■ **TO-DO LIST**:
a – In the wind energy article, what installed wind capacity does IRENA report for Myanmar?
b – Carry the wind energy article forward from its final sentence.

■ **TEXT SECTION**:
Which Country Uses the Least Wind Energy? Global Data Revealed
Which Country Uses the Least Amount of Wind Energy?
The answer is Myanmar—a nation with effectively zero operational utility-scale wind power capacity as of 2024. According to the International Renewable Energy Agency (IRENA), Myanmar’s installed wind energy capacity stands at 0.0 MW, unchanged since 2015. No commercial wind farm has been commissioned in the country, and no grid-connected turbine operates on its territory.
This absence isn’t due to lack of wind resources—coastal regions like Rakhine State and the Tanintharyi Region show average annual wind speeds of 5.2–6.1 m/s at 80 meters height, well within the viable range for modern turbines (≥5.0 m/s). Rather, it reflects deep structural constraints: decades of political instability, underdeveloped grid infrastructure, limited foreign investment, and minimal regulatory frameworks for renewable energy procurement.

■ **GIVEN MATERIAL**:
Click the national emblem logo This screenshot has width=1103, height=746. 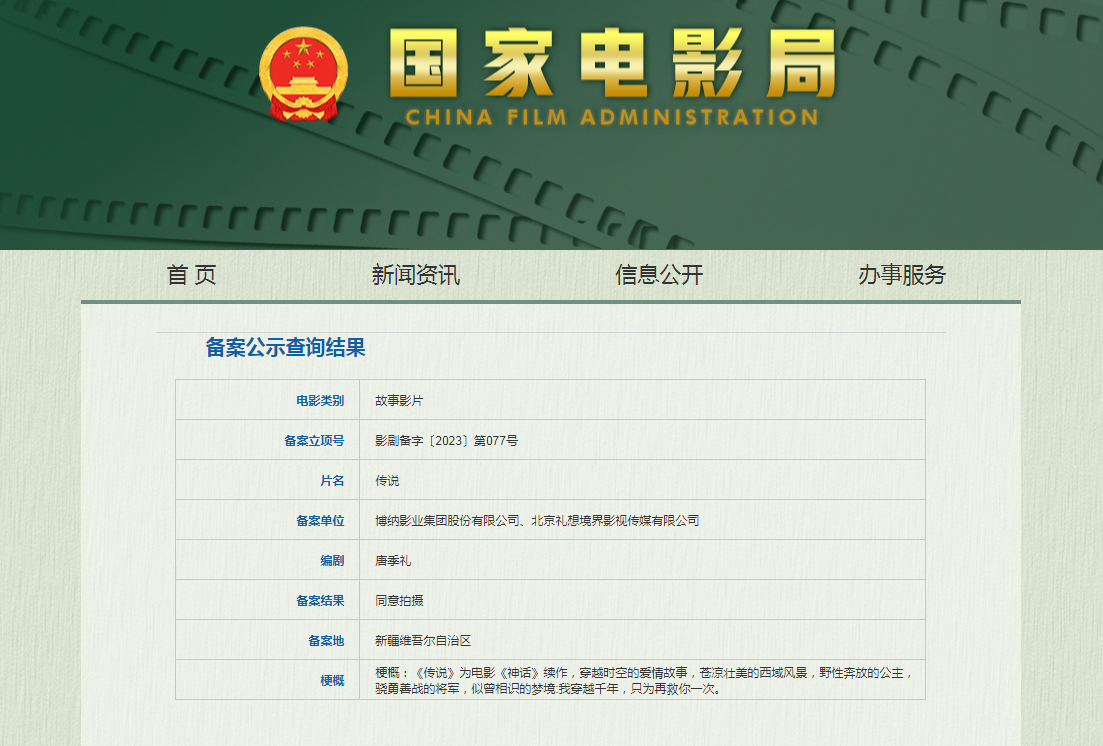pos(303,75)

■ **RESULTS IN ORDER**:
a – 0.0 MW, unchanged since 2015.

b –
How Is ‘Least Usage’ Defined—and Why Myanmar Tops the List
“Least usage” is measured not by per-capita consumption or percentage of national electricity mix, but by absolute installed capacity (MW) and annual generation (GWh). Under this metric, Myanmar is joined by several other countries with ≤0.1 MW of installed wind capacity—including Laos (0.0 MW), Cambodia (0.0 MW), and Yemen (0.0 MW), per IRENA’s 2023 Renewable Capacity Statistics.
However, Myanmar stands out for three reasons:
- No pilot projects: Unlike Cambodia—which tested a 1.5-MW demonstration turbine near Kampot in 2022—Myanmar has conducted no verified on-grid or off-grid wind trials.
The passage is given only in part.